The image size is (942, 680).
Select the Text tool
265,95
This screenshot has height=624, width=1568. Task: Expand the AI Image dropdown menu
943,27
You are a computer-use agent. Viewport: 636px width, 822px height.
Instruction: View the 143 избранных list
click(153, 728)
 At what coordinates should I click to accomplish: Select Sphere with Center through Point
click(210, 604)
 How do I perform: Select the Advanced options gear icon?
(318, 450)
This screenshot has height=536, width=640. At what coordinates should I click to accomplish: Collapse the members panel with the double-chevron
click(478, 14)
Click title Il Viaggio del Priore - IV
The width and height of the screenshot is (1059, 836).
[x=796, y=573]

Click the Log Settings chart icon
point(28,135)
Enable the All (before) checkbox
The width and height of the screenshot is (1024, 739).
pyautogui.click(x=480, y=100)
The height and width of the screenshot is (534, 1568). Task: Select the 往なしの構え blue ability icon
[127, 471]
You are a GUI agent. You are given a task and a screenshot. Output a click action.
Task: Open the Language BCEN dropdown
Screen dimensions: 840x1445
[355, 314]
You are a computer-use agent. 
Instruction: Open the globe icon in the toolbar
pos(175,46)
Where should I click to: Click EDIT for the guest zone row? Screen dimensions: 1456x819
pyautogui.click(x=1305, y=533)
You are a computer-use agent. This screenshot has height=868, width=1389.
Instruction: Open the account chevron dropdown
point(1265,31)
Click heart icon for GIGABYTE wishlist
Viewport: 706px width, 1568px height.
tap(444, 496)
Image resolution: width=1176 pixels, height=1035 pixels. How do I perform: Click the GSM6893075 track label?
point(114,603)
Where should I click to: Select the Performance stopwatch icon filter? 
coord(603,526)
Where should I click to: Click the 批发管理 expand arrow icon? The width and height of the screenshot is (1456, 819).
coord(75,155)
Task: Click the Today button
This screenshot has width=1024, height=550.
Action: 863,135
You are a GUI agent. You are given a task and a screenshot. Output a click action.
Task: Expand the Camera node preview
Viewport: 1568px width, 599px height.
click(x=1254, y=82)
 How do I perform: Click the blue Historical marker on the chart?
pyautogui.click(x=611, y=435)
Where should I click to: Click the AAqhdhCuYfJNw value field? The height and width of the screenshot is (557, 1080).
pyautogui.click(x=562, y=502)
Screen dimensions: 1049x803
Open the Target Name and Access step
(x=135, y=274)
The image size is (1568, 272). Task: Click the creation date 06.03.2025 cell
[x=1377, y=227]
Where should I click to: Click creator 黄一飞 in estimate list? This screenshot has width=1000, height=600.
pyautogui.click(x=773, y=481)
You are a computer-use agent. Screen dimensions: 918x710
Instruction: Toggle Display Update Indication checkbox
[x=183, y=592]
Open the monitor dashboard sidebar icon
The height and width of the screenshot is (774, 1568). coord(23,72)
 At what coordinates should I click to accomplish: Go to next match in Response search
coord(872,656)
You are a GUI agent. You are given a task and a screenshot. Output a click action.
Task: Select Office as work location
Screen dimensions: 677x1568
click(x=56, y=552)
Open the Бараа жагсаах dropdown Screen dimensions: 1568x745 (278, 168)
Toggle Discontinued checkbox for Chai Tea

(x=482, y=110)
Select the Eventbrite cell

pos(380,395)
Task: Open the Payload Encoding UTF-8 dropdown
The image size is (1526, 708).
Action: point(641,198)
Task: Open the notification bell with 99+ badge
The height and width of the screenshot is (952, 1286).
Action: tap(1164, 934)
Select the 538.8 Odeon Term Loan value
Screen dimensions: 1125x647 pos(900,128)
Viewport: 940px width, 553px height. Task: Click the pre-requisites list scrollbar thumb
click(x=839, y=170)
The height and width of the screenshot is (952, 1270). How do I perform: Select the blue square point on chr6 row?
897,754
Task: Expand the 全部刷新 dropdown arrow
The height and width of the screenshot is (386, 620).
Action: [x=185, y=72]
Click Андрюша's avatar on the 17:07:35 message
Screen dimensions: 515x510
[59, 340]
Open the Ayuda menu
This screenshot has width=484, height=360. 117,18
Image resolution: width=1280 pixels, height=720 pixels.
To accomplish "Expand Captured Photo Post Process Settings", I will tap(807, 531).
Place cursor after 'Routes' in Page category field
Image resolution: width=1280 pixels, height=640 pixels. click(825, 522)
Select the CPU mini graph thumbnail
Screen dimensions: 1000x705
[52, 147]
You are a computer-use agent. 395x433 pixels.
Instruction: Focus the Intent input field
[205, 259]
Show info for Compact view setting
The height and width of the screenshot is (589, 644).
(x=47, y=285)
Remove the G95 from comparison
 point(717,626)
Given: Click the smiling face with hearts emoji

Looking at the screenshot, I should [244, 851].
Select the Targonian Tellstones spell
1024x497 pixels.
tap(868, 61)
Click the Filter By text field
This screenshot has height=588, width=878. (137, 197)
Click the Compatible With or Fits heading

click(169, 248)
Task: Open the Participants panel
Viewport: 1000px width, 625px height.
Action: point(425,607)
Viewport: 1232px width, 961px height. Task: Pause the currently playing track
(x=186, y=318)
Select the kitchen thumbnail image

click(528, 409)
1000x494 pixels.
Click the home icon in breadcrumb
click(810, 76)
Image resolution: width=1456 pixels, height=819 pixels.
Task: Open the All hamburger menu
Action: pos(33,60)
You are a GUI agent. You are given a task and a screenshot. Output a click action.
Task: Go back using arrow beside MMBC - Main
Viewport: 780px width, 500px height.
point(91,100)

------------------------------------

**What the task requires:** All of the material must appear again, exactly as given.

**Solution for this task:**
The image size is (942, 680).
Select the Text tool
265,95
This screenshot has height=624, width=1568. Task: Expand the AI Image dropdown menu
943,27
You are a computer-use agent. Viewport: 636px width, 822px height.
Instruction: View the 143 избранных list
click(153, 728)
 At what coordinates should I click to accomplish: Select Sphere with Center through Point
click(210, 604)
 How do I perform: Select the Advanced options gear icon?
(318, 450)
This screenshot has height=536, width=640. At what coordinates should I click to accomplish: Collapse the members panel with the double-chevron
click(478, 14)
Click title Il Viaggio del Priore - IV
The width and height of the screenshot is (1059, 836).
[x=796, y=573]

Click the Log Settings chart icon
point(28,135)
Enable the All (before) checkbox
The width and height of the screenshot is (1024, 739).
pyautogui.click(x=480, y=100)
The height and width of the screenshot is (534, 1568). Task: Select the 往なしの構え blue ability icon
[127, 471]
You are a GUI agent. You are given a task and a screenshot. Output a click action.
Task: Open the Language BCEN dropdown
Screen dimensions: 840x1445
[355, 314]
You are a computer-use agent. 
Instruction: Open the globe icon in the toolbar
pos(175,46)
Where should I click to: Click EDIT for the guest zone row? Screen dimensions: 1456x819
pyautogui.click(x=1305, y=533)
You are a computer-use agent. This screenshot has height=868, width=1389.
Instruction: Open the account chevron dropdown
point(1265,31)
Click heart icon for GIGABYTE wishlist
Viewport: 706px width, 1568px height.
tap(444, 496)
Image resolution: width=1176 pixels, height=1035 pixels. How do I perform: Click the GSM6893075 track label?
point(114,603)
Where should I click to: Select the Performance stopwatch icon filter? 
coord(603,526)
Where should I click to: Click the 批发管理 expand arrow icon? The width and height of the screenshot is (1456, 819).
coord(75,155)
Task: Click the Today button
This screenshot has width=1024, height=550.
Action: 863,135
You are a GUI agent. You are given a task and a screenshot. Output a click action.
Task: Expand the Camera node preview
Viewport: 1568px width, 599px height.
click(x=1254, y=82)
 How do I perform: Click the blue Historical marker on the chart?
pyautogui.click(x=611, y=435)
Where should I click to: Click the AAqhdhCuYfJNw value field? The height and width of the screenshot is (557, 1080).
pyautogui.click(x=562, y=502)
Screen dimensions: 1049x803
Open the Target Name and Access step
(x=135, y=274)
The image size is (1568, 272). Task: Click the creation date 06.03.2025 cell
[x=1377, y=227]
Where should I click to: Click creator 黄一飞 in estimate list? This screenshot has width=1000, height=600.
pyautogui.click(x=773, y=481)
You are a computer-use agent. Screen dimensions: 918x710
Instruction: Toggle Display Update Indication checkbox
[x=183, y=592]
Open the monitor dashboard sidebar icon
The height and width of the screenshot is (774, 1568). coord(23,72)
 At what coordinates should I click to accomplish: Go to next match in Response search
coord(872,656)
You are a GUI agent. You are given a task and a screenshot. Output a click action.
Task: Select Office as work location
Screen dimensions: 677x1568
click(x=56, y=552)
Open the Бараа жагсаах dropdown Screen dimensions: 1568x745 (278, 168)
Toggle Discontinued checkbox for Chai Tea

(x=482, y=110)
Select the Eventbrite cell

pos(380,395)
Task: Open the Payload Encoding UTF-8 dropdown
The image size is (1526, 708).
Action: point(641,198)
Task: Open the notification bell with 99+ badge
The height and width of the screenshot is (952, 1286).
Action: tap(1164, 934)
Select the 538.8 Odeon Term Loan value
Screen dimensions: 1125x647 pos(900,128)
Viewport: 940px width, 553px height. Task: Click the pre-requisites list scrollbar thumb
click(x=839, y=170)
The height and width of the screenshot is (952, 1270). How do I perform: Select the blue square point on chr6 row?
897,754
Task: Expand the 全部刷新 dropdown arrow
The height and width of the screenshot is (386, 620).
Action: [x=185, y=72]
Click Андрюша's avatar on the 17:07:35 message
Screen dimensions: 515x510
[59, 340]
Open the Ayuda menu
This screenshot has width=484, height=360. 117,18
Image resolution: width=1280 pixels, height=720 pixels.
To accomplish "Expand Captured Photo Post Process Settings", I will tap(807, 531).
Place cursor after 'Routes' in Page category field
Image resolution: width=1280 pixels, height=640 pixels. click(825, 522)
Select the CPU mini graph thumbnail
Screen dimensions: 1000x705
[52, 147]
You are a computer-use agent. 395x433 pixels.
Instruction: Focus the Intent input field
[205, 259]
Show info for Compact view setting
The height and width of the screenshot is (589, 644).
(x=47, y=285)
Remove the G95 from comparison
 point(717,626)
Given: Click the smiling face with hearts emoji

Looking at the screenshot, I should [244, 851].
Select the Targonian Tellstones spell
1024x497 pixels.
tap(868, 61)
Click the Filter By text field
This screenshot has height=588, width=878. (137, 197)
Click the Compatible With or Fits heading

click(169, 248)
Task: Open the Participants panel
Viewport: 1000px width, 625px height.
Action: point(425,607)
Viewport: 1232px width, 961px height. Task: Pause the currently playing track
(x=186, y=318)
Select the kitchen thumbnail image

click(528, 409)
1000x494 pixels.
Click the home icon in breadcrumb
click(810, 76)
Image resolution: width=1456 pixels, height=819 pixels.
Task: Open the All hamburger menu
Action: pos(33,60)
You are a GUI agent. You are given a task and a screenshot. Output a click action.
Task: Go back using arrow beside MMBC - Main
Viewport: 780px width, 500px height.
point(91,100)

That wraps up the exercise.